I know this has come up a bit in recent years, but mostly it's a claim made about draconian measures to stop boys from playing games involving imaginary guns and shootings... mostly because of ineffective and ridiculous overreactions to recent school shootings.
Maybe this is having an effect, and maybe it results in alienation of some boys. But I fail to see what this has to do with the number of female teachers....
*That* is the reason they aren't good at it, they are not taught how because the teachers are predominantly female and don't know or want to know how to teach boys.
Umm, are you being sarcastic? Female school teachers have greatly outnumbered males at least for the past 150 years in the U.S. or so. (See, for example, the chart on p. 29 here.) We're not even at historical high points for female teachers -- female teachers composed roughly 80-85% of the public school teaching force from 1920 to 1950 or so. These were periods where the vast, vast majority of high school graduates and college students were male.

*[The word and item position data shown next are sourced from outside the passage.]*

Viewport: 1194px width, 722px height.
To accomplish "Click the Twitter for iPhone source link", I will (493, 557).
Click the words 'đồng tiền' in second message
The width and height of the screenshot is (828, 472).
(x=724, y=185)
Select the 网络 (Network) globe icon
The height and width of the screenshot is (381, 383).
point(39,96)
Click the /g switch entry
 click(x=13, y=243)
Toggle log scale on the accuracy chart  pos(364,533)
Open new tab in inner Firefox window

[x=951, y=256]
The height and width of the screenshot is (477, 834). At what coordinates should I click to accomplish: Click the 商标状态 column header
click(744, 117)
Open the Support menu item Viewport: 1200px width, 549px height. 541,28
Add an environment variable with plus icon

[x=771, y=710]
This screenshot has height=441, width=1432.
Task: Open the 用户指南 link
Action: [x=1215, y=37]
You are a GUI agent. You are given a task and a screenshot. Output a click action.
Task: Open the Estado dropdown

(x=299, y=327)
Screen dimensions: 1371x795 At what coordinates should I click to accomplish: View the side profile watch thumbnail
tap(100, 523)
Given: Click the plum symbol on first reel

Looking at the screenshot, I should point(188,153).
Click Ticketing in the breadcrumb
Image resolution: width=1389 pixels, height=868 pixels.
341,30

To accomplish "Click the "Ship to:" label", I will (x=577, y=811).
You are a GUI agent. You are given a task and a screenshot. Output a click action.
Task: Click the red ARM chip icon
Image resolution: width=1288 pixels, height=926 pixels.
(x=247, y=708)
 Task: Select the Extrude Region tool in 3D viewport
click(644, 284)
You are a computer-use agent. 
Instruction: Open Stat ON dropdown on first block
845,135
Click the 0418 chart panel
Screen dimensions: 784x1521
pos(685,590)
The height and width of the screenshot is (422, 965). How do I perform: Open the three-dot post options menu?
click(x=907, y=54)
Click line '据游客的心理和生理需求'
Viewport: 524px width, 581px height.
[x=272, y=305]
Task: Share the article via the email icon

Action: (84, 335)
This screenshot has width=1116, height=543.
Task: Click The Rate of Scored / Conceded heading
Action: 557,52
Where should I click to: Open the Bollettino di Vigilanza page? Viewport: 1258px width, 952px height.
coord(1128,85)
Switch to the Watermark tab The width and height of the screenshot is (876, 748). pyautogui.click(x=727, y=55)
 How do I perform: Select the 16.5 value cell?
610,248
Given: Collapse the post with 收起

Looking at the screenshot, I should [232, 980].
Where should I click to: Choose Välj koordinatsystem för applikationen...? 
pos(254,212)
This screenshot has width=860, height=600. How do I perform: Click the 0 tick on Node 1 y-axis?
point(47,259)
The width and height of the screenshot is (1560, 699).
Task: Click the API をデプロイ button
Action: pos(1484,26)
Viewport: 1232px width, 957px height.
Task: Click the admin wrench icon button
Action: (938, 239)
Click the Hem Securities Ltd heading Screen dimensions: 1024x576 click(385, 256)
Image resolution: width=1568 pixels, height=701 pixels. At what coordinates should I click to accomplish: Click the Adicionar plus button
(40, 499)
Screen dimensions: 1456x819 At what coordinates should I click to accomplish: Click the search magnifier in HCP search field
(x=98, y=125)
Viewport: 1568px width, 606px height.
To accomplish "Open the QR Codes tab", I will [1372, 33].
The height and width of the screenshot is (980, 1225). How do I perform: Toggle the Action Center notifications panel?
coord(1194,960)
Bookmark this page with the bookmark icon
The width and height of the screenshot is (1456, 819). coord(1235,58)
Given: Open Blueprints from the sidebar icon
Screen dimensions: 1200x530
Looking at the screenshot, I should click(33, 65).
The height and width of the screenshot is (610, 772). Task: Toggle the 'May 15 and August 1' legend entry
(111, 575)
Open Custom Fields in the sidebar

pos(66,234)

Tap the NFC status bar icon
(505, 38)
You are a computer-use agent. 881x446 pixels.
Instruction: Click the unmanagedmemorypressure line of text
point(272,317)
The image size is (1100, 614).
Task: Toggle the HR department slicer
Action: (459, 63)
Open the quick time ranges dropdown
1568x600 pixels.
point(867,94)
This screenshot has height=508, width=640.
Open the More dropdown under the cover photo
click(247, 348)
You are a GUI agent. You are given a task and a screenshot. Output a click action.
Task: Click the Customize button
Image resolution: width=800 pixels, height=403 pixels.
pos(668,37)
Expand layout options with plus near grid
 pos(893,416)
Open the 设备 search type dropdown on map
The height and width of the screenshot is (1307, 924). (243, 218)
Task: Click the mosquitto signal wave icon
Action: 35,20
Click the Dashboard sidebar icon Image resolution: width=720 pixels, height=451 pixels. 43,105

Now, it's possible that our culture has changed and that female teachers no longer care about educating boys (actively discriminating against them), or that boys no longer respect female teachers (or teachers in general) and therefore aren't learning well from them. Or maybe other aspects of our culture have changed overall.
But the idea that because "teachers are predominantly female" that boys can't learn is simply stupid, as even the most cursory glance at historical trends would tell you.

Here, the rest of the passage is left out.